In March the country’s media and broadcast regulator, the National Electronic Mass Media Council (NEPLP), asked police to identify the persons who leaked confidential information to Latvian Radio journalist Vita Anstrate, a move seen by many as a violation of NEPLP’s mission and standards. Anstrate publically revealed the names of likely new appointees to the board of the public broadcaster, Latvian Television, before the list had been released officially. Under questioning by police, Anstrate refused to provide her sources, and the case was ultimately dropped.
Violence and Harassment: NGOs asserted that some journalists who reported on immigration and refugee issues were harassed and verbally abused online by citizens. Those expressing open attitudes towards asylum seekers were dubbed “welcomisti.”
Censorship or Content Restrictions: In March the country’s Network Information Center (NIC) suspended sputniknews.lv, the local domain of the Russian Government-funded media outlet, Sputnik. According to an official NIC statement, the website was closed due to “activities that violate EU sanctions imposed against those endangering the territorial integrity and independence of Ukraine.” Within hours of the move, Sputnik set up a new domain at sputniknewslv.com, available in Latvian, English, and Russian.
In April the National Electronic Mass Media Council announced restrictions on the rebroadcast of the Russian television channel, Rossiya RTR, in the country for six months for repeated violations of the law against inciting ethnic hatred and for broadcasting biased information about Ukraine. Rossiya RTR had previously been banned in 2014 on similar grounds. The channel began broadcasting again in October.
The Latvian Journalists Association expressed concerns regarding the independence and viability of local newspapers. Some municipalities provided funding to local newspapers in exchange for editorial control, an arrangement that drove many independent competitors out of business. In August the regional newspaper Bauskas Dzive sued the Iecava municipality on the grounds that the subsidies it provided to a rival outlet violated the law.
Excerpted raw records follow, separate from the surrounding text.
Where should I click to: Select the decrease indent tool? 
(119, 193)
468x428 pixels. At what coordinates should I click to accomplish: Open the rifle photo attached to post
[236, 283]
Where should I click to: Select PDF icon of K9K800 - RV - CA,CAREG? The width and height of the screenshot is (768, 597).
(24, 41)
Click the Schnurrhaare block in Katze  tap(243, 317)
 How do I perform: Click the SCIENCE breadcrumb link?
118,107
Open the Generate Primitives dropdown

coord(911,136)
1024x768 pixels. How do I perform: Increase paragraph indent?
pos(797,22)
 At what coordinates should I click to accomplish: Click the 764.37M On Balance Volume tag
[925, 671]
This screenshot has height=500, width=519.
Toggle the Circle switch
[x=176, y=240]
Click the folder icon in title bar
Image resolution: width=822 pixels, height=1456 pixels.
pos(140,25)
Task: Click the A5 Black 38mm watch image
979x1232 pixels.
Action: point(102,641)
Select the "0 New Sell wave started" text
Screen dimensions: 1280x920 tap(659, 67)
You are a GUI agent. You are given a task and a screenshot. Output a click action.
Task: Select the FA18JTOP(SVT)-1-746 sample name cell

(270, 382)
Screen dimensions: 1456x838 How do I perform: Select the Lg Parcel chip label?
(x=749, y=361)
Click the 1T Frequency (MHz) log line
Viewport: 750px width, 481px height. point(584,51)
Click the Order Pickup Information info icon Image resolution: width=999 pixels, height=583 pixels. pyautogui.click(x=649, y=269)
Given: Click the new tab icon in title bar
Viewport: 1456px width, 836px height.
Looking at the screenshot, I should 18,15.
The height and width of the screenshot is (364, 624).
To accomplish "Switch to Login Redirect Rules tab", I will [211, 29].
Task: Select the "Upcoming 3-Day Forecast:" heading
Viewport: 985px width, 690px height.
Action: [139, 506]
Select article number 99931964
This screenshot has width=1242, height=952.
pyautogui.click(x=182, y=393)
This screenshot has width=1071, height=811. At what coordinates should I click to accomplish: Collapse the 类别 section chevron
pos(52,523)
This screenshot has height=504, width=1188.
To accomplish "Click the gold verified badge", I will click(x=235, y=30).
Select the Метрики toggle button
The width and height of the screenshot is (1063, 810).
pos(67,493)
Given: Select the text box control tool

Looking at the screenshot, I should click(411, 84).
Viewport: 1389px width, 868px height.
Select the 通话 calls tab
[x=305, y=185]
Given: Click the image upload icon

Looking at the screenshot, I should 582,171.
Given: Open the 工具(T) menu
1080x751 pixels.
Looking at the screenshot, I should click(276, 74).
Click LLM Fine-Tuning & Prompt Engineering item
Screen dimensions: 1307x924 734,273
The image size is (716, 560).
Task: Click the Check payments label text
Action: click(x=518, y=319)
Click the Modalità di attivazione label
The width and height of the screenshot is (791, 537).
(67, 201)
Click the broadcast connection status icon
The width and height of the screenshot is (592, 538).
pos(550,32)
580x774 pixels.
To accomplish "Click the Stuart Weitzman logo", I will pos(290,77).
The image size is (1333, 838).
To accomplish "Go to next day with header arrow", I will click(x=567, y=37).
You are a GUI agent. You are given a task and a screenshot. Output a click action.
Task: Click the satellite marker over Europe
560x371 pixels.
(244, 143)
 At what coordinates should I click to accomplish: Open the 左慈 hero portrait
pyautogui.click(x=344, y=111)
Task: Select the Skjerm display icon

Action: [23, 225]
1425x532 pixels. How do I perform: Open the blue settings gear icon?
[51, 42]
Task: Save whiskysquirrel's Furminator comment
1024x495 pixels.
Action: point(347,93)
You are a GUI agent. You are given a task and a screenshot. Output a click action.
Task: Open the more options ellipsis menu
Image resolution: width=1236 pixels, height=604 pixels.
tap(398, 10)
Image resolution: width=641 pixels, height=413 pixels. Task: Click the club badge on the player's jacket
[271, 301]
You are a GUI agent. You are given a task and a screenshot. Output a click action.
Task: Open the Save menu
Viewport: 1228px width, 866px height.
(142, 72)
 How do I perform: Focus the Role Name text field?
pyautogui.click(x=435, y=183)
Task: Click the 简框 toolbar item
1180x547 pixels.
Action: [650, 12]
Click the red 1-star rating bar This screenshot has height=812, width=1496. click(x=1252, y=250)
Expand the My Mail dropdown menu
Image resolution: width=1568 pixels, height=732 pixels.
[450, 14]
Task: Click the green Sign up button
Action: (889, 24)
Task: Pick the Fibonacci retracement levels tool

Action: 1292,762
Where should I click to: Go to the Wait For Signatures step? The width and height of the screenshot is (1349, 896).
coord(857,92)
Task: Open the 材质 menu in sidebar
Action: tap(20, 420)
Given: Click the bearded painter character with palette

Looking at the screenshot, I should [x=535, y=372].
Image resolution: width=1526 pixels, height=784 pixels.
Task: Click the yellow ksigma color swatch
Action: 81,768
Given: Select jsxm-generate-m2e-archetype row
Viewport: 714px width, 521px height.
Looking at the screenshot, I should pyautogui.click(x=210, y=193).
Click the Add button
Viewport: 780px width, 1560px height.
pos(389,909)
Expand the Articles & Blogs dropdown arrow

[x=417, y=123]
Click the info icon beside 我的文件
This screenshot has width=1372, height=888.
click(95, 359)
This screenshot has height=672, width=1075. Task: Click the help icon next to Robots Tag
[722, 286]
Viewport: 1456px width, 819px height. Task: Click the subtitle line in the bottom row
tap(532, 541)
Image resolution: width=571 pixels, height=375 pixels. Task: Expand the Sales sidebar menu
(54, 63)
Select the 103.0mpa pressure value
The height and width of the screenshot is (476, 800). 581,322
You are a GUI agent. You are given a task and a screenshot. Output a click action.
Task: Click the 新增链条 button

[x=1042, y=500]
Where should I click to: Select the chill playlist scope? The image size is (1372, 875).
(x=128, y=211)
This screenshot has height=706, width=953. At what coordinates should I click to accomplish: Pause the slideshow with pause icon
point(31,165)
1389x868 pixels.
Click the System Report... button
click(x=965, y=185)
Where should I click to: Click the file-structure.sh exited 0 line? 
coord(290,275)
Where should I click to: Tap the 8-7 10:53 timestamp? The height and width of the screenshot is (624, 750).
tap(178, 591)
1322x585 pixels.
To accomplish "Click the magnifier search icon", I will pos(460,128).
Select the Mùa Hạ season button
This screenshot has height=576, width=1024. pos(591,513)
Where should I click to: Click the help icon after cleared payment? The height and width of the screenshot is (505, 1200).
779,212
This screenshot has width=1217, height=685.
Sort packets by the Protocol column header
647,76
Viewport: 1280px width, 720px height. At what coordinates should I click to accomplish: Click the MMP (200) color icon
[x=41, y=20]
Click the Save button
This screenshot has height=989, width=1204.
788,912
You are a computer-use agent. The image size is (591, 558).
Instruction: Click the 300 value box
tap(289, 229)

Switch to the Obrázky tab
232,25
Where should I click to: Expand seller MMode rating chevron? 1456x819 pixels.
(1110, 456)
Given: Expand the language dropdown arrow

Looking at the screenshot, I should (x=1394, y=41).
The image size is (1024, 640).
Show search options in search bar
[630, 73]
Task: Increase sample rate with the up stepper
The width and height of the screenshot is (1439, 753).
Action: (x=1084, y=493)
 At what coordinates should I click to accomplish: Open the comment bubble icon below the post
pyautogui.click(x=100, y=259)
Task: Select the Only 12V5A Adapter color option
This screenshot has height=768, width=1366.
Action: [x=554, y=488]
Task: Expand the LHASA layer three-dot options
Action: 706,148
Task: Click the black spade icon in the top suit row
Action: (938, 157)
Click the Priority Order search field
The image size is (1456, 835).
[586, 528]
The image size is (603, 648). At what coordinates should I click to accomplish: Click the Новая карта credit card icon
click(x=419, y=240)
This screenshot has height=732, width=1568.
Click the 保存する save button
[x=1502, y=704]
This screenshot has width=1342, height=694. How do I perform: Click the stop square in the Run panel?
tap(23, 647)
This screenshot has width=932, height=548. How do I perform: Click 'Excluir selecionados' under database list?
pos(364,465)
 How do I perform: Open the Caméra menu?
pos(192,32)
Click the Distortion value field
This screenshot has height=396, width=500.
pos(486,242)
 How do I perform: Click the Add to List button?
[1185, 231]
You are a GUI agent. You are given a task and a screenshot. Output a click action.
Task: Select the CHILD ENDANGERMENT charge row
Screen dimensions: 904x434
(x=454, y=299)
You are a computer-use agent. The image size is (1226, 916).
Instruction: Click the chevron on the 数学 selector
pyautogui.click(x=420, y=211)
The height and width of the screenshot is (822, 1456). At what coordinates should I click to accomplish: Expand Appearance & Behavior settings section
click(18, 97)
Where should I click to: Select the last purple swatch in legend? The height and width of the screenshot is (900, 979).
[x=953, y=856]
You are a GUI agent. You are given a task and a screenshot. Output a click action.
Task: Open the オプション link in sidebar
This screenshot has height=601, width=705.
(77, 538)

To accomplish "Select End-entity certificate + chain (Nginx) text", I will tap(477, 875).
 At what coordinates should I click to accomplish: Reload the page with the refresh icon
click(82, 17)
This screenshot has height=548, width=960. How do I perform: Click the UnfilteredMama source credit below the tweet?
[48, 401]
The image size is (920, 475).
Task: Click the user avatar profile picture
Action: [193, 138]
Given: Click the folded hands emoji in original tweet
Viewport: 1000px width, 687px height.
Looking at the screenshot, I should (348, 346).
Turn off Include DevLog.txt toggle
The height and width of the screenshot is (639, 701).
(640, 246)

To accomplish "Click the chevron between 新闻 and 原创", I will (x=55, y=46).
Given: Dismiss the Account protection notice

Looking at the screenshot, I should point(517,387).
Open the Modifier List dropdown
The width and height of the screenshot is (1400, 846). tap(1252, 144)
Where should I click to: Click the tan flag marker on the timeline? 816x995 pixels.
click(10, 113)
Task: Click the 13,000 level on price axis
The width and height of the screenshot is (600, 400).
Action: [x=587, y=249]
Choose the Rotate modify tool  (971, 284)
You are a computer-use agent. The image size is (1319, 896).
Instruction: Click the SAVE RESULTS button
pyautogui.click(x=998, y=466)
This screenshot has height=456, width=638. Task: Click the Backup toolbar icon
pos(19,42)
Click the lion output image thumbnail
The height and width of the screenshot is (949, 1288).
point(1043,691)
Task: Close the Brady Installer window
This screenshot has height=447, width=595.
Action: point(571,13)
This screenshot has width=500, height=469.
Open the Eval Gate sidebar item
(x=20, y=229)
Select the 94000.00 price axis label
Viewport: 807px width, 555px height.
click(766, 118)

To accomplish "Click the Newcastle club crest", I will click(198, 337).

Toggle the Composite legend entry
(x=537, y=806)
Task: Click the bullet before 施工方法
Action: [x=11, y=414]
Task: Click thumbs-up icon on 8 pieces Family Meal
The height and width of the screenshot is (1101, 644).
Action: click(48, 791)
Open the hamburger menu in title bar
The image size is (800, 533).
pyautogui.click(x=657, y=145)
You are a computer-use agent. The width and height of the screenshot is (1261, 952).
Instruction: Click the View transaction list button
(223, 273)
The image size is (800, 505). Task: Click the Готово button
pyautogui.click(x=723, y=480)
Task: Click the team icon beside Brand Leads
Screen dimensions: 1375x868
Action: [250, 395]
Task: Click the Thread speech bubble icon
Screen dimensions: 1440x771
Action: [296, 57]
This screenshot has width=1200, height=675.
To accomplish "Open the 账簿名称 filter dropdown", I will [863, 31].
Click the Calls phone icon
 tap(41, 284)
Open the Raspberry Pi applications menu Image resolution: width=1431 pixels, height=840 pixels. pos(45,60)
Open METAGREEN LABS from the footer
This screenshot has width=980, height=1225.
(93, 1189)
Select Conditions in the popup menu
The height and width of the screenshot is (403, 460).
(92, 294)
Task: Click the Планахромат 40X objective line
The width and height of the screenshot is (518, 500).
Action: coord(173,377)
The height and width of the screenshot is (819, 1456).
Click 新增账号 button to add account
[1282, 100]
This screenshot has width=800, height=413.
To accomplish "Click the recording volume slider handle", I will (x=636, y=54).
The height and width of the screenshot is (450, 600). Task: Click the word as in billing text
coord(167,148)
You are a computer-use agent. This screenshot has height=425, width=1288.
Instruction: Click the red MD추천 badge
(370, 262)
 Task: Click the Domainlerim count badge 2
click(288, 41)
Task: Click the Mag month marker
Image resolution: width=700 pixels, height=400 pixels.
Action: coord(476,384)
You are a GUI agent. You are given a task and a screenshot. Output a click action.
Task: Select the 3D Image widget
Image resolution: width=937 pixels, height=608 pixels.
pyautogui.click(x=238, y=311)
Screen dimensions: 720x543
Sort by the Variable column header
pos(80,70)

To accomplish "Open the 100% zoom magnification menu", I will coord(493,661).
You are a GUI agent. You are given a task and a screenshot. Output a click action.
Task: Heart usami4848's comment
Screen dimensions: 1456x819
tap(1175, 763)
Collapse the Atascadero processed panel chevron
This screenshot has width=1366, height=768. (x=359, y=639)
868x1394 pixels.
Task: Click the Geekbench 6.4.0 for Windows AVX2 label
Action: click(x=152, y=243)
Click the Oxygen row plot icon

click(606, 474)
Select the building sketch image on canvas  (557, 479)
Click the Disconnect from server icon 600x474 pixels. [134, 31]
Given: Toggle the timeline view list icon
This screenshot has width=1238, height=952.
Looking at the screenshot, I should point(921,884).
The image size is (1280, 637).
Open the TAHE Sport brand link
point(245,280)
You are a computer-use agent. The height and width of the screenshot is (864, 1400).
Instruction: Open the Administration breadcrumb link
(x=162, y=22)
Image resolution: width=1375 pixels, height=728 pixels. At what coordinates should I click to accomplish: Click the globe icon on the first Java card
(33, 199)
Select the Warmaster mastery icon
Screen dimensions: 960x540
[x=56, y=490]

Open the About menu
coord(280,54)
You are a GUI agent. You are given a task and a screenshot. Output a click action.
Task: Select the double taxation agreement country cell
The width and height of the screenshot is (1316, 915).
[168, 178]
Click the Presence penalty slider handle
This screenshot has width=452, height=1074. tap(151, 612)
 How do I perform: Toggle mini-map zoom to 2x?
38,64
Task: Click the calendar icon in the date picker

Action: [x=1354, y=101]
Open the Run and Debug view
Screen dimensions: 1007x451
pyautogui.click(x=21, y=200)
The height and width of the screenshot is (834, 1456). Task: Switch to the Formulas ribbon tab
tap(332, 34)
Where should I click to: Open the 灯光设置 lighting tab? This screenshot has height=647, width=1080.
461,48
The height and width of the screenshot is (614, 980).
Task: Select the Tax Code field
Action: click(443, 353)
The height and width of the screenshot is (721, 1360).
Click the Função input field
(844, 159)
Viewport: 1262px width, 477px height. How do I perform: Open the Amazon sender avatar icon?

The case remained under review at year’s end.
Libel/Slander Laws: During the year Riga’s Vidzeme District Court handed down the country’s largest fine for libel, 129,873 euros ($143,000), to the internet news portal TVNET.LV for reporting that the Latvian National Opera and Ballet (LNOB) had turned into “a public house of Putin’s court” after LNOB rented its premises to Russian musician Igor Krutoy for his birthday party. The Latvian Journalists Association criticized this decision for setting a dangerous precedent that threatens freedom of speech.
Aside from the suspension of sputniknews.lv, the government did not restrict or disrupt access to the internet or censor online content, and there were no credible reports that the government monitored private online communications without appropriate legal authority. According to Akamai Technologies’ State of the Internet Q1 2016 report, 95 percent of the country’s residents had access to broadband internet. Internet speech was subject to the same restrictions as other forms of speech and the media.
Academic Freedom and Cultural Events
There were few government restrictions on academic freedom or cultural events. In June KNAB reportedly filed a complaint with the criminal police against a researcher, Liga Stafecka, who had published a study critical of KNAB’s management. The complaint claimed that Stafecka had used classified information for her report. Stafecka was questioned by police but was not charged. KNAB officials subsequently denied the reports.